Juliette, empreinte de délicatesse et légèreté découvre le poids de l’amour jusqu’à son terrassement. En opposition totale, la danse s’exprime et se déconstruit, plus contemporaine, torturée et pourtant élévatoire. Roméo est également présenté avec un charme certain, élégant, légèrement en retrait. Si la psychologie de Juliette est au cœur de l’opus, Roméo l’accompagne dans le tragique, plus distant.
Romina Contreras incarne la mère de Juliette avec une noblesse et une prestance certaine. Le port haut et royal de Lady Capulet lui confère un statut d’icône rappelant les danseuses géorgiennes Samaia. Plus en retrait, Fraser Roach affirme d’autorité maîtresse la tenue presque impersonnelle du Lord Capulet. Très présente sur scène, la nourrice protectrice de Juliette est figurée par Michaela Černá, la danse prenant un geste plus naturel et maternel.
Plus sombre et moins présent, le couple des parents de Roméo est figuré par Oleg Ligaj et Monika Hejduková, autoritaire et volontairement plus impersonnels. Les gestes durs et retors des danseurs témoignent de l’autorité attendue.
Tudor Moldoveanu incarne le fougueux et sombre Tybalt. Nourris d’énergie et de colère, les déclarations de duel se font à coup de gant, le torse bombé et testostéroné. Face à lui, Matěj Šust, au service du rôle de Mercutio, s’attire la complicité du public. Ovationné aux adieux, le meilleur ami de Roméo est figuré par un corps énergique et versatile, ses danses comiques étant liées par une précision remarquable.
Le Ballet National Tchèque, riche d’une troupe diversifiée, peuple la scène avec une énergie redoutable.

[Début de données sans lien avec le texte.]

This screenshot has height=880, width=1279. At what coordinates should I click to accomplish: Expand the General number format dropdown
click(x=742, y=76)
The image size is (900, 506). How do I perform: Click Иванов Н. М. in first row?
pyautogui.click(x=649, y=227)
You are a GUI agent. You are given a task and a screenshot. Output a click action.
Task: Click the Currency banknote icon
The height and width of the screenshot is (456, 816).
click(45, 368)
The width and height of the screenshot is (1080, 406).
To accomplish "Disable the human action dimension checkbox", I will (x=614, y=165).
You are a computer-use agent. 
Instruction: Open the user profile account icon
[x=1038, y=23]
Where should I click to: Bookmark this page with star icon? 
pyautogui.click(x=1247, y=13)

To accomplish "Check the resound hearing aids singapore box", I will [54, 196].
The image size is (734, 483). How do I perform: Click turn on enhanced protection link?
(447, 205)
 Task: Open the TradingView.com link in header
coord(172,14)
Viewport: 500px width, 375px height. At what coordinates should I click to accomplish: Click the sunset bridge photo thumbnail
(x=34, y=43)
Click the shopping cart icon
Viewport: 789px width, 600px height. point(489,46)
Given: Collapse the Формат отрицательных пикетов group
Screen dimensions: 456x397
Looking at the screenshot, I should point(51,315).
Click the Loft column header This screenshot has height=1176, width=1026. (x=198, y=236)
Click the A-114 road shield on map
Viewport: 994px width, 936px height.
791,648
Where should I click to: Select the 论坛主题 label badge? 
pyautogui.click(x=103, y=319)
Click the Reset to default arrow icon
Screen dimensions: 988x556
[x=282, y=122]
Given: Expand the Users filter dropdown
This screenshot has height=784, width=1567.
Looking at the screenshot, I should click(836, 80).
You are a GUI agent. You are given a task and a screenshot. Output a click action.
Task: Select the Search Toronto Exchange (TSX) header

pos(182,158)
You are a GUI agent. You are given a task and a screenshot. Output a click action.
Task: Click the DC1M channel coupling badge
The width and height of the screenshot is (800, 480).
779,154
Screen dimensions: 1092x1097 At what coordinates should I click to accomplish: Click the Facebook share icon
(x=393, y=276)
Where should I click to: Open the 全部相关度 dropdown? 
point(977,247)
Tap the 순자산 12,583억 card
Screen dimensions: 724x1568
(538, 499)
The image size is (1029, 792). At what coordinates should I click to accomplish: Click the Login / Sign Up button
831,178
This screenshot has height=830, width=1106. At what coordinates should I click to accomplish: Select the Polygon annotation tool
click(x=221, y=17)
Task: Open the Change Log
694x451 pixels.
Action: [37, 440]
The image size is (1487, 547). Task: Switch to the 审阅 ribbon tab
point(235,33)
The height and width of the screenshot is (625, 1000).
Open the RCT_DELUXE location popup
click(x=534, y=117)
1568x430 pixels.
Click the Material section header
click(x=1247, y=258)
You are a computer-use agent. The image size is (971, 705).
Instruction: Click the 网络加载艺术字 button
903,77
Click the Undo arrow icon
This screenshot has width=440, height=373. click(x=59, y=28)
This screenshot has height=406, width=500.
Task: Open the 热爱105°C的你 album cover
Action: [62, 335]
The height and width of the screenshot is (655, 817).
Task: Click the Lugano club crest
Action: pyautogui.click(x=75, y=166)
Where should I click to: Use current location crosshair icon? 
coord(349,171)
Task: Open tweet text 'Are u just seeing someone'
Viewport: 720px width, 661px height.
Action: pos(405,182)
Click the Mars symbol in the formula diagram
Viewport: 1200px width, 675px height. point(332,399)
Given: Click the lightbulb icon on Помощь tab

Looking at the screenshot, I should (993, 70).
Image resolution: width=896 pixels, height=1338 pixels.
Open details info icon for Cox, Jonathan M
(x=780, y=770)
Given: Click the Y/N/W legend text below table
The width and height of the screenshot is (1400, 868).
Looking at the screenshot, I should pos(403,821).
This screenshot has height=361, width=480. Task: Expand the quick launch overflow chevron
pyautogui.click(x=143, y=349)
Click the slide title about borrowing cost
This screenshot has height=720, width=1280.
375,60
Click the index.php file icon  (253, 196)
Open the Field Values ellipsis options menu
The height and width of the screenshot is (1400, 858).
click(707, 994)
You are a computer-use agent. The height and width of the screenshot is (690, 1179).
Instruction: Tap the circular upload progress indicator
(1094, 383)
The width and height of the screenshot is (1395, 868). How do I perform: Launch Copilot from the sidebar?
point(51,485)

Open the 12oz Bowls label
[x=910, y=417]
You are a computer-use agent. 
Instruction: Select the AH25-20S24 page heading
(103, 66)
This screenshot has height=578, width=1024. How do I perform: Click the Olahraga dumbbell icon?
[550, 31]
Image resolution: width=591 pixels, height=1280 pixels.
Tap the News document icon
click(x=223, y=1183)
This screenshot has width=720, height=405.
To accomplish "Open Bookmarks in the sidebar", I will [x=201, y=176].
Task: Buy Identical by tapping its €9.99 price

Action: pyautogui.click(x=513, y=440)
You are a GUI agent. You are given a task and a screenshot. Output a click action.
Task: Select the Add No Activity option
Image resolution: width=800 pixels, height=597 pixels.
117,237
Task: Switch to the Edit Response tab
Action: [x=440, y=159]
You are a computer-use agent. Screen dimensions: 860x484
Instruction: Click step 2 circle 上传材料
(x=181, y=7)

Les scènes de foule et de bataille apparaissent foisonnantes, rappelant les comédies musicales américaines. Les corps en brouhaha dessinent un peuple qui s’agite, ajoutant au réalisme de la mise en scène. Trois jeunes bohémiennes sensuelles, Aya Okumura, Kristýna Němečková et Natsuki Nishiyama ajoutent de grâce et de charme à la scène.
Accompagnant le Ballet tchèque, la Mosa Ballet School complète l’effet de foule en figuration (cette école, fondée par deux passionnés de danse, offre une formation de danseur aux jeunes âgés de 12 à 18 ans à Liège). L’ensemble complète en amplitude et précision le mouvement rythmique de la partition.
Portée par la direction musicale énergique de Václav Zahradník, la partition fait tonner les cuivres et les percussions d’un effroi métallique retentissant en fosse, rattrapé par des moments plus mélancoliques pour les instants de couple. Prokofiev surgit, revitalisé, offrant le moment musical très attendu qu’est La Danse des Chevaliers.